Veterans searching for long COVID disability information sometimes encounter guidance about Social Security Disability Insurance, which is a separate federal program with different rules. The core distinctions are worth understanding to avoid confusion:

  • Service connection: VA disability requires the condition to be linked to military service. SSDI does not.
  • Work capacity: SSDI requires that the impairment prevent the veteran from engaging in substantial gainful activity. VA disability has no such requirement — a veteran can work full time and still receive VA compensation.
  • Partial ratings: VA disability assigns percentage ratings and pays proportionally. SSDI is all-or-nothing: either the person qualifies for full benefits or they do not.
  • Duration: SSDI requires that the condition last, or be expected to last, at least 12 months. VA disability has no minimum duration requirement.

The two programs are independent. Receiving VA disability compensation does not affect SSDI eligibility, and a veteran may collect both simultaneously.

VA Research Into Long COVID

The VA is actively funding research to better understand long COVID in the veteran population.
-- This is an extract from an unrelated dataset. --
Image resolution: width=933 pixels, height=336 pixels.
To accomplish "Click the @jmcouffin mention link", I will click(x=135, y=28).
The COVID-19 Observational Research Collaboratory coordinates eleven studies on post-acute outcomes, and the agency has several major initiatives underway through at least 2027.
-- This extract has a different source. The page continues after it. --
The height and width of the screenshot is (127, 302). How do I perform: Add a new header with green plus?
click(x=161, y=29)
The COPES Center, funded through 2027, is working to define distinct clinical subtypes of long COVID using data analysis and veteran surveys, while also adapting treatment training for clinicians. The COPE-VA study is examining whether outpatient antiviral treatments reduce the risk of developing long COVID. The CIPHER program is developing algorithms to identify long COVID patients in VA medical records using the U09.9 diagnostic code. Other projects are investigating the role of the gut microbiome and neuroinflammation in post-exertional malaise, and tracking long-term recovery and rehabilitation needs.

Within the VA health system itself, the response to long COVID has varied by facility. A 2021 survey of 139 VHA facilities found that only 16 had established dedicated long COVID programs. Most facilities without specific programs planned to manage patients through existing primary care structures. A VHA Long COVID Learning Collaborative launched in May 2021 grew to 125 members across 29 facilities by the end of that year, focusing on fatigue, cognitive impairment, and olfactory dysfunction as priority symptoms and exploring how mental health services and the VA’s Whole Health program could be integrated into care.

Claims Processing Context

Veterans filing long COVID claims should be aware that the VA’s disability claims system has been under significant strain. The COVID-19 pandemic itself disrupted claims processing when in-person C&P exams were halted in April 2020, causing the backlog to nearly double. Before the suspension, roughly 22 percent of the claims inventory (about 77,000 claims) was considered backlogged — meaning pending for more than 125 days. By the period between July 2020 and January 2022, that figure had risen to approximately 39 percent (about 206,000 claims), and average processing times climbed from 93 days to over 145 days. The passage of the PACT Act in 2022, which expanded eligibility for toxic-exposure-related claims, further increased the workload, with the VA projecting a peak backlog of roughly 448,000 claims in late 2023. The VBA has responded with aggressive hiring, mandatory overtime for claims processors, and technology investments, and by early 2023 had brought average processing times back down to about 129 days.